James and Whitby unfolded a map of Paris and began to make plans, while Sophia sat in silence, listening, working hard to slow her pulse. She had just stood up to her husband a second time, and he had bent to her wishes. Again.

What a tremendous relief that she would be going with him! Not only to help search for Lily, but to find a way to mend what was broken between them.

She decided she would do her very best to utilize the time alone with him—to reach into his heart again, where she was sure he needed her the most.

The waters were calm across the English Channel, but as Sophia stood alone on the deck of the ship with her gloved hands on the rail, the cold mist biting into her cheeks, she wondered if this was in fact the “calm” before a more serious storm.

Would they find Lily in Paris?

What if they did? What would be done?

She turned to see James approaching, his strides long and slow and relaxed on the damp deck. He looked every inch the aristocrat. An exceptionally handsome man he was. Dressed in an expensive wool greatcoat and elegant hat, he carried himself with a deep, innate confidence, as if he believed without question that he would succeed in this quest to rescue his sister.

His face was clean-shaven; he must have unpacked his razor and used it in the cabin while Sophia was on deck, watching England disappear into the fog.

His piercing, blue-eyed gaze met hers, and he came to a slow stop beside her, then faced the sea. “It’s a damp afternoon, Sophia. Would you not prefer to be in the cabin?”

“I wanted to breathe the sea air for a little while,” she replied.

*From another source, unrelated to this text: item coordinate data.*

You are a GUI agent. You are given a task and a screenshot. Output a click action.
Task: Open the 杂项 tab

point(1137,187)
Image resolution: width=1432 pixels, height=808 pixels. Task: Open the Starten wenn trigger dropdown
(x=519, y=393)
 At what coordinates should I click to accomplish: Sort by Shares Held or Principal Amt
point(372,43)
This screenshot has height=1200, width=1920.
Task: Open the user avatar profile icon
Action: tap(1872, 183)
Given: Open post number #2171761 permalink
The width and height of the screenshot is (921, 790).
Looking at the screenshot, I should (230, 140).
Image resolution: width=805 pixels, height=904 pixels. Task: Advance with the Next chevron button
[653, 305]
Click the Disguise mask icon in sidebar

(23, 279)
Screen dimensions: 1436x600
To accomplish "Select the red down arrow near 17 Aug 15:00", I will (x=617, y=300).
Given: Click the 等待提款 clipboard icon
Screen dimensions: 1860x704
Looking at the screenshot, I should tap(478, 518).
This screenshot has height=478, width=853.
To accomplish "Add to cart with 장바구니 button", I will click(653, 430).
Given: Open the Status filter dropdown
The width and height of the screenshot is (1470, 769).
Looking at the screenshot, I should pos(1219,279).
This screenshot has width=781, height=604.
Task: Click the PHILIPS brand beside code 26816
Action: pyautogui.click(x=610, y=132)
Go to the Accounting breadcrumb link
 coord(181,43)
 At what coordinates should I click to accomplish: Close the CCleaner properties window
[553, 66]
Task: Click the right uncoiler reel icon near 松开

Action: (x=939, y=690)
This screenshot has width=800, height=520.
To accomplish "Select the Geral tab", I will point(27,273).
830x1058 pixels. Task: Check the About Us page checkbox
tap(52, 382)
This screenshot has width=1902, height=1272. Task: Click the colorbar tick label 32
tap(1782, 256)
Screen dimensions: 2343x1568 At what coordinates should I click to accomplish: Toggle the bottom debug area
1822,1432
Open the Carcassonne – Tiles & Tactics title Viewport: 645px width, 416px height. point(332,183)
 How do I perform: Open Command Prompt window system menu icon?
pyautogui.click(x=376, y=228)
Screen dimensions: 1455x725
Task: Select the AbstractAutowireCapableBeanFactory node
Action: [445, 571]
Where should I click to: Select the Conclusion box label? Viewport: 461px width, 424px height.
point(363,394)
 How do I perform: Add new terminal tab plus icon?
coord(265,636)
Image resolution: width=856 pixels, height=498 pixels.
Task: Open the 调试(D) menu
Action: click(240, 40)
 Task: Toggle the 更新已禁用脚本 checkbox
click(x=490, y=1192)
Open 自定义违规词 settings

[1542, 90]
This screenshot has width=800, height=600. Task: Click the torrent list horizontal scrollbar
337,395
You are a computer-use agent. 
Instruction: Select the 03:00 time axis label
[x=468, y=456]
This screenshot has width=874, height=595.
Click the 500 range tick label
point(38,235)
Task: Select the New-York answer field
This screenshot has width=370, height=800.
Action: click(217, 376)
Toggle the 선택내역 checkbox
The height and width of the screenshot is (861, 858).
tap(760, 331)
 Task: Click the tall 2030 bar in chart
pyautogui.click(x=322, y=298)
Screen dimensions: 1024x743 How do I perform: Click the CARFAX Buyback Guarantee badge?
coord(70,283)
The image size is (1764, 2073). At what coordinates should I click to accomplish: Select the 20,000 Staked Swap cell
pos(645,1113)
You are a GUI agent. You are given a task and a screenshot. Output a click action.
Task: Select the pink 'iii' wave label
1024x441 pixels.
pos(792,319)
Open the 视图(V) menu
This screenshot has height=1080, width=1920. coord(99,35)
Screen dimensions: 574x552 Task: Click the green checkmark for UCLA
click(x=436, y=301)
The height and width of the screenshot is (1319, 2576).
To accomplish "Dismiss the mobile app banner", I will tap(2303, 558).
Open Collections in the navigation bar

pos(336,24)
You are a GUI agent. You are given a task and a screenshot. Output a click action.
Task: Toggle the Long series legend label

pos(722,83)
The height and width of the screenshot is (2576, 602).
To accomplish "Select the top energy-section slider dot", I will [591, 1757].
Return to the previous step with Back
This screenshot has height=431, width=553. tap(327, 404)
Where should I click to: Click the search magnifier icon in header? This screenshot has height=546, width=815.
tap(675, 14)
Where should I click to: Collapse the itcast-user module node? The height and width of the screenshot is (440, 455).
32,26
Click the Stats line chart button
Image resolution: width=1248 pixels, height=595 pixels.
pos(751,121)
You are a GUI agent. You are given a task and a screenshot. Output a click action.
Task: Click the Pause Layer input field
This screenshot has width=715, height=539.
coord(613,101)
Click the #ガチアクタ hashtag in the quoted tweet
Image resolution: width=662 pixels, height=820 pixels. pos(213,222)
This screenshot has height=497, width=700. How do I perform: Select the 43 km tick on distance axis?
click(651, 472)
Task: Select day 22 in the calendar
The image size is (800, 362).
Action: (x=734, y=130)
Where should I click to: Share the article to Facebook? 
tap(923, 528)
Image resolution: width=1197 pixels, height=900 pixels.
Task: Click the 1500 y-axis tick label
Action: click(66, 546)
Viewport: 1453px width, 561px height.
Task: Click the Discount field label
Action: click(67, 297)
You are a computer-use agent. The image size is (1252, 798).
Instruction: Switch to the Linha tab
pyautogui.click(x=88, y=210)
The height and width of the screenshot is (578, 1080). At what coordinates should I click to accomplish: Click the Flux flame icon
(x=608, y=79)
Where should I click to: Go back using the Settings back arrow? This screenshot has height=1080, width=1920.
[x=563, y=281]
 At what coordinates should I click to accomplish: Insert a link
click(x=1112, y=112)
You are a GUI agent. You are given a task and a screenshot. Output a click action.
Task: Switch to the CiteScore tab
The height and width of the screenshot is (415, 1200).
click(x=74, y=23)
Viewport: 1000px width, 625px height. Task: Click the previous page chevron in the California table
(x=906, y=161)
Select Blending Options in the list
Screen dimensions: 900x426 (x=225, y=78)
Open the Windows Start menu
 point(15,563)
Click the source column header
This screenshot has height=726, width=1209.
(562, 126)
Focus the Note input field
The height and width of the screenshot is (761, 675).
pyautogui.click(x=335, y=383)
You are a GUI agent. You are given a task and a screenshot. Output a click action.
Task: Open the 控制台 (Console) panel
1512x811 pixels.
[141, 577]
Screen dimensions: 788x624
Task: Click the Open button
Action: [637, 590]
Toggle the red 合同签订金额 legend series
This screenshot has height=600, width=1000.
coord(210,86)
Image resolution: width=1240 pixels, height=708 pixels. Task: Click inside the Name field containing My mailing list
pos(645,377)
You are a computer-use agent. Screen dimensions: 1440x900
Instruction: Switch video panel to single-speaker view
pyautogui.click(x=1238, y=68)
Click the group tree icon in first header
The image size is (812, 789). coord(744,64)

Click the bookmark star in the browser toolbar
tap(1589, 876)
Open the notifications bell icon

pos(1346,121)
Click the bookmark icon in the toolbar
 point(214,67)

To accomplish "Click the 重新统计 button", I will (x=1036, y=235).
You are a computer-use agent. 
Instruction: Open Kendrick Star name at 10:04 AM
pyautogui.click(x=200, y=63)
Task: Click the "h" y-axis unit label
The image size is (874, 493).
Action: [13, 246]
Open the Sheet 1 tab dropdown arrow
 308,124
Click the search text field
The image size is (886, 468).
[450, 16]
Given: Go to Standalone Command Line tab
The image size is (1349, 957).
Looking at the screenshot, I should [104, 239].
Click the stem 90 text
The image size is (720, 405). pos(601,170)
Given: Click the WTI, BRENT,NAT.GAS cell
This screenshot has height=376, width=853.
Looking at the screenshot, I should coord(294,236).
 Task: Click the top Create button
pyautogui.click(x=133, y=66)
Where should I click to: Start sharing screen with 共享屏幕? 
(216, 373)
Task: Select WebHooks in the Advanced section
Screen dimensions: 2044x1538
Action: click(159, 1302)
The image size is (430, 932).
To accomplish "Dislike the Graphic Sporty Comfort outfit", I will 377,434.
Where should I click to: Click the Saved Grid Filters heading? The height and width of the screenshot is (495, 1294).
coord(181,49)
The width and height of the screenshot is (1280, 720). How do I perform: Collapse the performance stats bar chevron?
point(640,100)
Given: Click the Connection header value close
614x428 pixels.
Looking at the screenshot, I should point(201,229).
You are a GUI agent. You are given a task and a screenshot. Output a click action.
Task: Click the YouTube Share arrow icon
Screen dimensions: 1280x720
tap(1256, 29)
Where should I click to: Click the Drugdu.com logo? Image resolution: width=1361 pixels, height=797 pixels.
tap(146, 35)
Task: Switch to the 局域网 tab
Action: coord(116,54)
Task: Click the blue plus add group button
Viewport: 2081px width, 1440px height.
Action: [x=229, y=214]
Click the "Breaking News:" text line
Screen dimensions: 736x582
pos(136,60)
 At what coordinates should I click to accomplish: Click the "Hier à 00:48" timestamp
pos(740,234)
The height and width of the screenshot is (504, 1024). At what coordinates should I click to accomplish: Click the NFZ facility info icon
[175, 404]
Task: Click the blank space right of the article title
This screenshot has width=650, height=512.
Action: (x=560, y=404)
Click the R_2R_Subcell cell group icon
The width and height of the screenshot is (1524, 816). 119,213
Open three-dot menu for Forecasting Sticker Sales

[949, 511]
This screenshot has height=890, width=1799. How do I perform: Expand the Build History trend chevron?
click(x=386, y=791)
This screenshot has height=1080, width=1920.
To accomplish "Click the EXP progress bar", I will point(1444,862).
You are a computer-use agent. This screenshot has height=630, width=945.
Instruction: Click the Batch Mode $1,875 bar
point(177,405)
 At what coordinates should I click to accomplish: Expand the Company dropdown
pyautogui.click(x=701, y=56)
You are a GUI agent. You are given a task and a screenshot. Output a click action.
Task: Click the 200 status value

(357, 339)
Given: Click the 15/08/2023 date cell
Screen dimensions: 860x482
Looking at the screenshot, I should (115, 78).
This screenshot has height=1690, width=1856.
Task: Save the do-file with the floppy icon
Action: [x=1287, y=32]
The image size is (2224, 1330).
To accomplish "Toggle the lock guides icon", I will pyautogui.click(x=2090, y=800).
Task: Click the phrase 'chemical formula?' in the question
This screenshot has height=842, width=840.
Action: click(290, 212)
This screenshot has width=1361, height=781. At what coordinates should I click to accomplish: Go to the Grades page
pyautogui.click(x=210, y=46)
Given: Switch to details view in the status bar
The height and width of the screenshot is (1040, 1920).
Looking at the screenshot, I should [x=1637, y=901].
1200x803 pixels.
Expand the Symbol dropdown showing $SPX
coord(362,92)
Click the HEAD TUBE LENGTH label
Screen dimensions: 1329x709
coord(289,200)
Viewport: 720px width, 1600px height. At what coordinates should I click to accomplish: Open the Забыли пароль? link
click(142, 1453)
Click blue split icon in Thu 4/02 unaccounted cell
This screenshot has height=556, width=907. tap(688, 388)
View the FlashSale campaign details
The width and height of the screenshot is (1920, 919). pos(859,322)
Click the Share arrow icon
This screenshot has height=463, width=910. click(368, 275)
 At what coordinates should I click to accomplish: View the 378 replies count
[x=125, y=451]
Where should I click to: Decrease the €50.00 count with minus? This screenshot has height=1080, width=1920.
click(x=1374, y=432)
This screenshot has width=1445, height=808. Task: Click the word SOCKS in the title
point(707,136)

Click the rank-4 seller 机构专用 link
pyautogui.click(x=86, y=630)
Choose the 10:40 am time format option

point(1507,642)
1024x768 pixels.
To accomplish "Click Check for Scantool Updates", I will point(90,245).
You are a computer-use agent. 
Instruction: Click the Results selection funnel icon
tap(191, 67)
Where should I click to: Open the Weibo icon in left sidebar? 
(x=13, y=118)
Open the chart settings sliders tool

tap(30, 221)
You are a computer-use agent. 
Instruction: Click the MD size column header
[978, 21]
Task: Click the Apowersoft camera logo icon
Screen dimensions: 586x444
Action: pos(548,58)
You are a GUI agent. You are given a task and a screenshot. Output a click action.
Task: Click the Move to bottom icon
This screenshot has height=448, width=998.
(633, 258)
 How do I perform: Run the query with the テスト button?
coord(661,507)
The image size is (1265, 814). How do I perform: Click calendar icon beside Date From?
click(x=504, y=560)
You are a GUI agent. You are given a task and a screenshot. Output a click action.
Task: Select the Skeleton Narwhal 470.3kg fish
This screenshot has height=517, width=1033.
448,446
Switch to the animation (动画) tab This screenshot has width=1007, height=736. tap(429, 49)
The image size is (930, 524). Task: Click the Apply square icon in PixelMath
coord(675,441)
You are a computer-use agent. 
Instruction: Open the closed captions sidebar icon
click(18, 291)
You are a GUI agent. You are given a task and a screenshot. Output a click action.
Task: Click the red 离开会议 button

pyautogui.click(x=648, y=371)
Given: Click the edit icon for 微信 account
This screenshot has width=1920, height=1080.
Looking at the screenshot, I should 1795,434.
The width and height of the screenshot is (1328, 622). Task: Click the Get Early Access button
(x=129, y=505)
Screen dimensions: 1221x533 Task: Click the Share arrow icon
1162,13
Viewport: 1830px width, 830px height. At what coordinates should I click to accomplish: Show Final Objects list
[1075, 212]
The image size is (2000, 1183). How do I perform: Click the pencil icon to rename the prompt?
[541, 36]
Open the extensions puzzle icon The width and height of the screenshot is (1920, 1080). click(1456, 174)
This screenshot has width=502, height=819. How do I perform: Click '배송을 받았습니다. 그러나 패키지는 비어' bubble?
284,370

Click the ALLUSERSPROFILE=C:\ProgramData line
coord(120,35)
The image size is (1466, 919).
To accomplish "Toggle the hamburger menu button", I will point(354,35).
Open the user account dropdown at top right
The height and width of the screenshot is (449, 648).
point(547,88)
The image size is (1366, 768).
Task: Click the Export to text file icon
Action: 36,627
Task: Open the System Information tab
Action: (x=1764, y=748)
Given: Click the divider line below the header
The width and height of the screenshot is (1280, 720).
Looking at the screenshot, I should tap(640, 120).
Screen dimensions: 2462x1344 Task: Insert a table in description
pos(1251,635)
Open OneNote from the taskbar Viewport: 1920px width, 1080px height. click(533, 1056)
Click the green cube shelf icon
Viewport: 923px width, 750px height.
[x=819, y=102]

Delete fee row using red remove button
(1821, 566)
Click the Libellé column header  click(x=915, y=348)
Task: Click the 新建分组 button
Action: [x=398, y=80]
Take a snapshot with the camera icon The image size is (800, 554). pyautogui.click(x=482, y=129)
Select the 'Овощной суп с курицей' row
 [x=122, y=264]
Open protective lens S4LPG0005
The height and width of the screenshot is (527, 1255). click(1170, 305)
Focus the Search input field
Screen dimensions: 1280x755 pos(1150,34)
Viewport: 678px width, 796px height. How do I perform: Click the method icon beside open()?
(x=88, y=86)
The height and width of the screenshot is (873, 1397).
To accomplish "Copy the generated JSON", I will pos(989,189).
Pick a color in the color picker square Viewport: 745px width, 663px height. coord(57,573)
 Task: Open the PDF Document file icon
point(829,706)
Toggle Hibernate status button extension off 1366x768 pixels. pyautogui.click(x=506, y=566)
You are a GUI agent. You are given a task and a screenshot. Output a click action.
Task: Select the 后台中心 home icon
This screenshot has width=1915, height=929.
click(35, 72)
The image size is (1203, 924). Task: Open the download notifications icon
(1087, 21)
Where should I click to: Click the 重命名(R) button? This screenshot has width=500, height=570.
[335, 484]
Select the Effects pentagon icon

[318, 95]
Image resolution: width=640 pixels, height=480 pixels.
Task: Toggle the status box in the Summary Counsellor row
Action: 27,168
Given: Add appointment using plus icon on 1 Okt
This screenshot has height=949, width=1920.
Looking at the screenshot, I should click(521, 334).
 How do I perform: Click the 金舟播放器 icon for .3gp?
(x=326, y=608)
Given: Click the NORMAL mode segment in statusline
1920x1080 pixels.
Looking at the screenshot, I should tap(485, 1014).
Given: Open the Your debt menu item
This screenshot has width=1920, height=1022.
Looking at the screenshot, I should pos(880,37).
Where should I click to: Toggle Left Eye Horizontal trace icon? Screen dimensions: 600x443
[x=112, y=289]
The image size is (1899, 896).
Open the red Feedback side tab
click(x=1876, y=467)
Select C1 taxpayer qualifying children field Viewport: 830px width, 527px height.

He stood beside her, watching a gull soar and swoop down near the gray water.

Sophia sighed heavily.

“You enjoy the sea,” he said.

“I do. I like the vast, open space and the salty smell of the water.” She leaned out to look over the rail. “Who knows what’s down there in those dark depths? Sometimes I wish I could dive in like a mermaid and find out.”

For a long time he watched her. “You look at people the same way, Sophia, always wanting to know what’s in the depths of their hearts and souls.”

His comment caught her off guard. Trying to deny the power of his charismatic presence beside her, and how he affected her just by breathing, she gazed up at his beautiful profile, the fullness of his lips, the strong line of his jaw. She could have stood there and stared at him all day and long into the night. It would have been intoxicating.

“I suppose I do want to know what’s in people’s hearts,” she said. “But only if they want to show me.”

He faced her and slowly brought a finger up to stroke her chin. The caress was tender, and her heart ached with yearning. It had been so long since they’d been alone together and physically intimate. How she wished their life was normal at this moment, so she could clear her mind of everything but the feel of his large, strong hands upon her skin.

“I have shown you very little, haven’t I?” he said softly.

Sophia’s knees went limp from the sweet, smooth sensation of her husband’s touch, and the gravity of his words. “And I promised not to ask for more than what you were willing to give,” she replied.

He nodded with understanding and faced the sea again. Sophia faced it, too.

“I have reconciled with my mother,” James told her. “There were things that needed to be said.”

Sophia wondered why he was telling her this, and clung to the hope that he was intentionally trying to reveal something of his own heart to her. “That’s wonderful, James.”

“We spoke about the woman my father loved—if he indeed ever knew how to love—and Mother told me why, all her life, she had kept the truth from me. She believed she was never strong enough to protect me from my father, but that she had the power to protect me from scandal, and that was her only consolation when she felt weak and ashamed of herself for what she allowed to occur in our home.”